Gerçek yanma işlemleri genellikle birleşik bir zincir-termal mekanizma ile gerçekleştirilir.

1.3 Yanma süreci türleri

Flaş - yanıcı karışımların hızlı (neredeyse anında) yanması, sıkıştırılmış gaz oluşumu eşlik etmez.

Ateş - bir tutuşma kaynağının etkisi altında yanmanın meydana gelmesi (ateşleme veya kendiliğinden yanma)

Ateşleme - alevin ortaya çıkmasıyla birlikte ateş.

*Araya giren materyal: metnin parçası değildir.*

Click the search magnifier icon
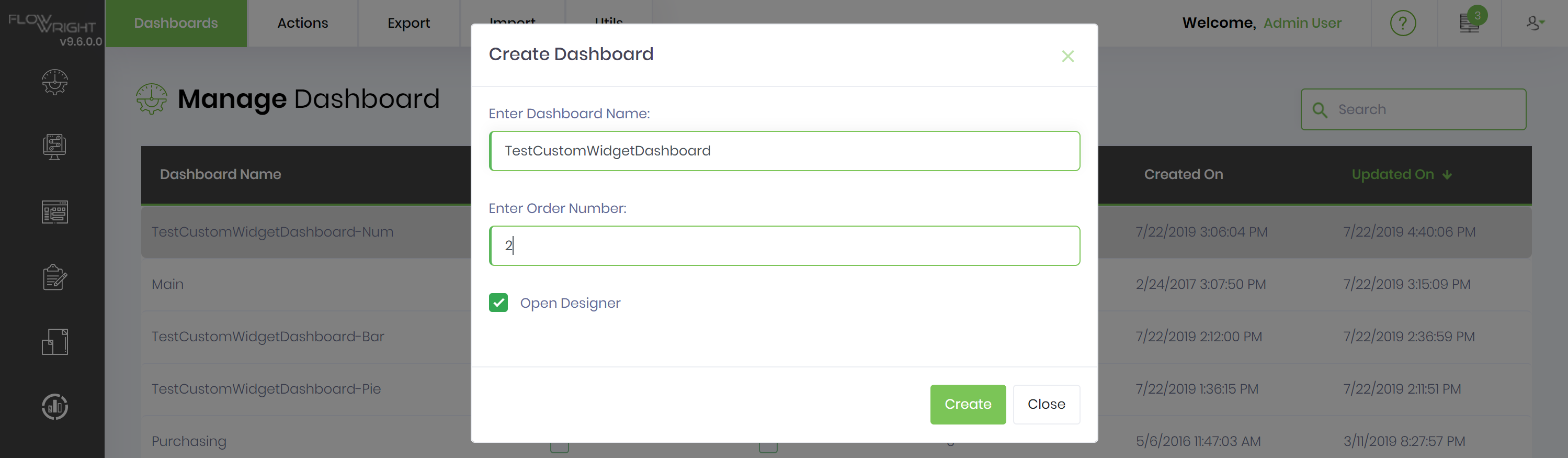Screen dimensions: 1568x458 [1319, 109]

İçten yanma - bir ateşleme kaynağının yokluğunda bir maddenin (karışımın) yanmasına yol açan ekzotermik reaksiyonların oranında keskin bir artış. Bu aynı zamanda ortam sıcaklığı-ateşleme sıcaklığında da meydana gelebilir. Bu olasılık, maddelerin oksitlenme eğiliminden ve oksidasyon sırasında açığa çıkan ısının birikmesine yönelik koşullardan kaynaklanmaktadır. Böylece, kendiliğinden yanma sırasında, sanki bir iç dürtü vardır.

Dürtüye bağlı olarak, kendiliğinden yanma süreçleri aşağıdakilere ayrılır:

    termal,

    mikrobiyolojik,

    kimyasal.

Termal kendiliğinden yanma/kendiliğinden yanma, önemsiz bir ısı kaynağına uzun süre maruz kalmanın bir sonucu olarak meydana gelir. Bu durumda maddeler ayrışır, adsorbe edilir ve oksidatif süreçlerin bir sonucu olarak kendiliğinden tutuşur. Yani 100С sıcaklıkta kendiliğinden yanmaya eğilimlidirler talaş, sunta, parke.

Kimyasal Kendiliğinden yanma/kendiliğinden yanma, maddelerin havadaki, sudaki oksijene maruz kalmasından veya maddelerin etkileşiminden kaynaklanır. (Yağlı paçavraların, tulumların, pamuk yününün ve hatta bazen metal talaşlarının kendiliğinden yanmasından kaynaklanan yangınlar).

Bir sıvı veya katı yağın kendiliğinden yanma eğilimi, iyot sayısına (test edilen sıvı veya katı yağın 100 g'ı tarafından emilen I2 miktarı) göre değerlendirilebilir.

İyot sayısı ne kadar yüksek olursa, kendiliğinden yanma sıcaklığı o kadar düşük olur, madde o kadar tehlikeli olur.

Mikrobiyolojik kendiliğinden yanma - bitki ürünlerinde uygun nem ve sıcaklıkta, organizmaların hayati aktivitesinin yoğunlaşmasıyla (bir mantar oluşur - sözde örümcek ağı litharge), bu da sıcaklıkta bir artışa neden olur.

(Önlemek için - sıcaklık ve nemin düzenli olarak izlenmesi, nem ve sıcaklığın sınırlandırılması

Kendiliğinden tutuşma - alevin ortaya çıkmasıyla birlikte kendiliğinden yanma.

Patlama - Enerjinin ve iş üretebilen sıkıştırılmış gazların salınımının eşlik ettiği son derece hızlı bir kimyasal dönüşüm.

Patlama - Bir şok dalgasının yayılması nedeniyle katmandan katmana ısı transferi meydana gelir.

Maddelerin yangın tehlikesi değerlendirilirken toplanma durumlarının dikkate alınması gerekir.

Yanma genellikle gazlı bir ortamda meydana geldiğinden, yangın güvenliğinin (FS) göstergeleri olarak, yanma için yeterli miktarda gazlı ürünün oluştuğu koşulları dikkate almak gerekir.